Dear all,
I am analyzing a DNA-seq data to identify variants in two genes of human using a single-sample based gatk4 pipeline (https://gatk.broadinstitute.org/hc/en-us/articles/360035535932-Germline-short-variant-discovery-SNPs-Indels-).
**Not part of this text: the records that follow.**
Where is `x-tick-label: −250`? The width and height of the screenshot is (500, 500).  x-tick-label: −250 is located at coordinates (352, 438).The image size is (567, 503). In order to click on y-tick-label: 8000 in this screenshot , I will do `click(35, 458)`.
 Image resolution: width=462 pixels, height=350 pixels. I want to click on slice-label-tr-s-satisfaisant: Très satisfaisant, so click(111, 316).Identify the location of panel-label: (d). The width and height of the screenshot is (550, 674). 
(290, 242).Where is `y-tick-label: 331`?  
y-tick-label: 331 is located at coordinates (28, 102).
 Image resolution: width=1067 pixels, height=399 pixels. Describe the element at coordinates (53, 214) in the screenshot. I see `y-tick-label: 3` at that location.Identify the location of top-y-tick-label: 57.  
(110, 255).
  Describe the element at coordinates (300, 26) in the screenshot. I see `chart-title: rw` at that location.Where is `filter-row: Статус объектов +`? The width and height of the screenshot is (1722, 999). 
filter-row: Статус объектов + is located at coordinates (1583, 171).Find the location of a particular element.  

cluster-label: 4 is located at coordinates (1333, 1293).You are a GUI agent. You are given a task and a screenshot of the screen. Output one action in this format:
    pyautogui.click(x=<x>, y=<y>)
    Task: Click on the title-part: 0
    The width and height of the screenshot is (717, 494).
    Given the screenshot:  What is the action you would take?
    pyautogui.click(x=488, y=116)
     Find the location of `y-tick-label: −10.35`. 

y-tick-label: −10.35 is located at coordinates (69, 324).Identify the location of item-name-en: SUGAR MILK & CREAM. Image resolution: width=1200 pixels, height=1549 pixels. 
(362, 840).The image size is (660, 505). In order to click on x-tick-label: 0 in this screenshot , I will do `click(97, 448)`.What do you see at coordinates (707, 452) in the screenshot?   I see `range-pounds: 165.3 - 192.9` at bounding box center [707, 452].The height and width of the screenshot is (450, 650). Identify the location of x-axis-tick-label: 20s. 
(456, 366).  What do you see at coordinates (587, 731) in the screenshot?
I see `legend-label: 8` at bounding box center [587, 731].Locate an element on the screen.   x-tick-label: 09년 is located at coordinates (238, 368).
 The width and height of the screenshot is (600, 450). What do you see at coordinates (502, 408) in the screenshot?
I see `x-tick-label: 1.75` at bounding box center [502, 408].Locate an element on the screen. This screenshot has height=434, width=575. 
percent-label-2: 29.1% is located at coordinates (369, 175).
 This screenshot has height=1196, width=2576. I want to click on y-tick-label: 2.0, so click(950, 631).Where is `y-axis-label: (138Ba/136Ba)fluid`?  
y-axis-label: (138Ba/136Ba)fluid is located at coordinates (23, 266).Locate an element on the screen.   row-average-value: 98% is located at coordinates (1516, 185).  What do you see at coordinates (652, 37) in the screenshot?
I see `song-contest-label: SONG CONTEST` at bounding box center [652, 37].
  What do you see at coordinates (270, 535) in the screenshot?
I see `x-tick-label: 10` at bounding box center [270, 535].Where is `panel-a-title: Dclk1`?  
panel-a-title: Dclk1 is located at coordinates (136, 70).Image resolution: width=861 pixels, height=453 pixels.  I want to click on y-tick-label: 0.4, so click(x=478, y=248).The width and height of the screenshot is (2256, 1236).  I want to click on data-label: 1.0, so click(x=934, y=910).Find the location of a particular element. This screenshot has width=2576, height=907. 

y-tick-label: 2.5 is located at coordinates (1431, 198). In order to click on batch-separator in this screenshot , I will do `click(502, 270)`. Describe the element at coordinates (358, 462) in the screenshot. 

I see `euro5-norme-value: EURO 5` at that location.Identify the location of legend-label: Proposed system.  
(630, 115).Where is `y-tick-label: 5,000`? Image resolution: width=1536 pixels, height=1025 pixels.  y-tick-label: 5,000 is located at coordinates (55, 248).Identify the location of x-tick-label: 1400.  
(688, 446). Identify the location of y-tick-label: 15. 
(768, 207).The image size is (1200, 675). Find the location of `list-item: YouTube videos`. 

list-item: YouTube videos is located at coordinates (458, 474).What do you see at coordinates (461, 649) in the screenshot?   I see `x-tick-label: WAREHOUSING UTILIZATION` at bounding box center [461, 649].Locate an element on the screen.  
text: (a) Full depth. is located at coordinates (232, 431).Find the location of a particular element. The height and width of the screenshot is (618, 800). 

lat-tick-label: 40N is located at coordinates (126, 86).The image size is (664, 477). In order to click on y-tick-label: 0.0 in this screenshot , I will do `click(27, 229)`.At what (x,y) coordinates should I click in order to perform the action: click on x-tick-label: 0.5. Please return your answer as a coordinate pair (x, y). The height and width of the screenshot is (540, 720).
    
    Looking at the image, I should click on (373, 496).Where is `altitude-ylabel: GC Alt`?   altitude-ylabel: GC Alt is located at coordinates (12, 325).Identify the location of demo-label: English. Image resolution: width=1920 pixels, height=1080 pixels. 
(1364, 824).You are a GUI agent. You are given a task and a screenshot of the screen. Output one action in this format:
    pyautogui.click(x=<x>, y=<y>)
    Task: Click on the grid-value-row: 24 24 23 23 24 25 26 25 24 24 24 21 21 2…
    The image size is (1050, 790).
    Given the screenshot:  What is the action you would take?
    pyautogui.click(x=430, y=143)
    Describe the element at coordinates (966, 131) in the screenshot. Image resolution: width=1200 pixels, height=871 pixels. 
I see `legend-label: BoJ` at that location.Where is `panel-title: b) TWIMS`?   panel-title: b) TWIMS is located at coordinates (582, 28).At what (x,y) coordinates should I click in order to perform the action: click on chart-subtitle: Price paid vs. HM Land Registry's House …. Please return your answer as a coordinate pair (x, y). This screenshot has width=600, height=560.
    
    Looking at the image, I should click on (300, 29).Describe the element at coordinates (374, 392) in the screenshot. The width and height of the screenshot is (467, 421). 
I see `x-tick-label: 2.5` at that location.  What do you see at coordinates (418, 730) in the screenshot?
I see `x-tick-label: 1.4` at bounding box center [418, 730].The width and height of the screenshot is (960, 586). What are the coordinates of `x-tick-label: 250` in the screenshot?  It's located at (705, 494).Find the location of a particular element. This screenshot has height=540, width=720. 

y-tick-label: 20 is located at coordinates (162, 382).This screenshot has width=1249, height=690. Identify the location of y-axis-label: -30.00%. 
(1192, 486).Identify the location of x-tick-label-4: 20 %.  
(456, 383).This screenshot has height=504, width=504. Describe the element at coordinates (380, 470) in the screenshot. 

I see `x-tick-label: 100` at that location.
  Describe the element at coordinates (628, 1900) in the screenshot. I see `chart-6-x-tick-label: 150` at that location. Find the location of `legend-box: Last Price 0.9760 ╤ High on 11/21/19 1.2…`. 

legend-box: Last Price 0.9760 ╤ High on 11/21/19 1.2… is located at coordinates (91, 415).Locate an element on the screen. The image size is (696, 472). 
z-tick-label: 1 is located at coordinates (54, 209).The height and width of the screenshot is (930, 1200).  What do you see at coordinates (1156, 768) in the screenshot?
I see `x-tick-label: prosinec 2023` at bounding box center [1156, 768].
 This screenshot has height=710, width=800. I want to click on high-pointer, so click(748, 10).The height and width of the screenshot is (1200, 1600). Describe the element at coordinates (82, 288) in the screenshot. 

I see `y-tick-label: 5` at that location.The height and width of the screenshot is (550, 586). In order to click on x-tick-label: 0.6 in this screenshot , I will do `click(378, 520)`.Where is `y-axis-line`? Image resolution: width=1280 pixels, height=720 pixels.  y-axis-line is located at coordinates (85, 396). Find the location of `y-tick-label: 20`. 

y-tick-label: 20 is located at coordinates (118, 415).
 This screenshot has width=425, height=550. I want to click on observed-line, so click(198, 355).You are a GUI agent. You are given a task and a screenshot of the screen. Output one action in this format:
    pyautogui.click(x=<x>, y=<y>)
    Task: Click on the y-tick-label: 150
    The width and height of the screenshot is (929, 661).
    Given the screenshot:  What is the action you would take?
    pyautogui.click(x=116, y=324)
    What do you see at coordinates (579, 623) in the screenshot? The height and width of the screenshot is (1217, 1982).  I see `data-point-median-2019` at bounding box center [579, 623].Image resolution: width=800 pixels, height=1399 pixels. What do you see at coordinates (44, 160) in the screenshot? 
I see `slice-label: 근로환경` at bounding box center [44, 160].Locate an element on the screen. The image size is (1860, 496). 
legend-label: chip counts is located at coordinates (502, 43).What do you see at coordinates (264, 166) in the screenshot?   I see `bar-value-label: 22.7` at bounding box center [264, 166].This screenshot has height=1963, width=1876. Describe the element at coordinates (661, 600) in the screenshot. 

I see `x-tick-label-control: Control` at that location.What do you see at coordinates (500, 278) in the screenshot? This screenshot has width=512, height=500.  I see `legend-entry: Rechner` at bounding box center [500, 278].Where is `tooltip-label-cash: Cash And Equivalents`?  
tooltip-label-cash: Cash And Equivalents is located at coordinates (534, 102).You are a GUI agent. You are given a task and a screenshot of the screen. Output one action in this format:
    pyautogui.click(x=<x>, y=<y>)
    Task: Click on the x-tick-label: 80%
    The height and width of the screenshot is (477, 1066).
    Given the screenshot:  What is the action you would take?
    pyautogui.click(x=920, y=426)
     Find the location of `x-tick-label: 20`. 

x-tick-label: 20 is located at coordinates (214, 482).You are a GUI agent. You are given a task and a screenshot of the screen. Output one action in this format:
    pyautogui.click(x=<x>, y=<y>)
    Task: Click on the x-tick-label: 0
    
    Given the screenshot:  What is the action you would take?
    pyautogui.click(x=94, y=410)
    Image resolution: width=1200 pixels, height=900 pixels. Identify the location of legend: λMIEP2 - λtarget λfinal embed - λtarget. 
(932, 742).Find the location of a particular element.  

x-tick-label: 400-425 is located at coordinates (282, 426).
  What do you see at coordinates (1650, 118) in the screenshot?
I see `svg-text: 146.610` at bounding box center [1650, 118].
Haplotypecaller identified known variants that start with rs
such as rs11490246
. Later, I applied GenotypeGVCFs.
After applying GenotypeGVCFs
, there was no known variants that were previously found at HaplotypeCaller
step in output of GenotypeGVCFs
.
Here is my all pipeline after generating analysis-ready bam files. This is for one bam of a single sample. I don't have multiple bam files from the same sample, which is why I followed single-sample approach at the website (https://gatk.broadinstitute.org/hc/en-us/articles/360035535932-Germline-short-variant-discovery-SNPs-Indels-).
Variant calling
HaplotypeCaller
gatk --java-options "-Xmx5g" HaplotypeCaller -R hg19.fa -I 21050.AnalyseReady.bam -O 21050.HaplotypeCaller.output.vcf.gz -D dbsnp_138.hg19.vcf -ERC GVCF
GenotypeGVCFs
gatk --java-options "-Xmx4g" GenotypeGVCFs -R hg19.fa -V 21050.HaplotypeCaller.output.vcf.gz -O 21050.HaplotypeCaller.output.g.vcf.gz.GenotypeGVCFs.output.vcf.gz --tmp-dir=./Temp_files
CNNScoreVariants
gatk CNNScoreVariants -V 21050.HaplotypeCaller.output.g.vcf.gz.GenotypeGVCFs.output.vcf.gz -R hg19.fa -O 21050.HaplotypeCaller.output.NEW.vcf.gz.CNNScoreVariants.OUT.annotated.vcf
FilterVariantTranches
gatk --java-options "-Xmx7g" FilterVariantTranches -V 21050.HaplotypeCaller.output.NEW.vcf.gz.CNNScoreVariants.OUT.annotated.vcf --resource Mills_and_1000G_gold_standard.indels.hg19.sites.vcf.EDITED.gz --info-key CNN_1D --snp-tranche 99.95 --indel-tranche 99.4 -O 21050.FilterVariantTranches.output.cnns.cnnfilter.vcf
Am I missing something? or Should I skip GenotypeGVCFs? I could not make sure about the GenotypeGVCFs step in single-sample variant call pipeline.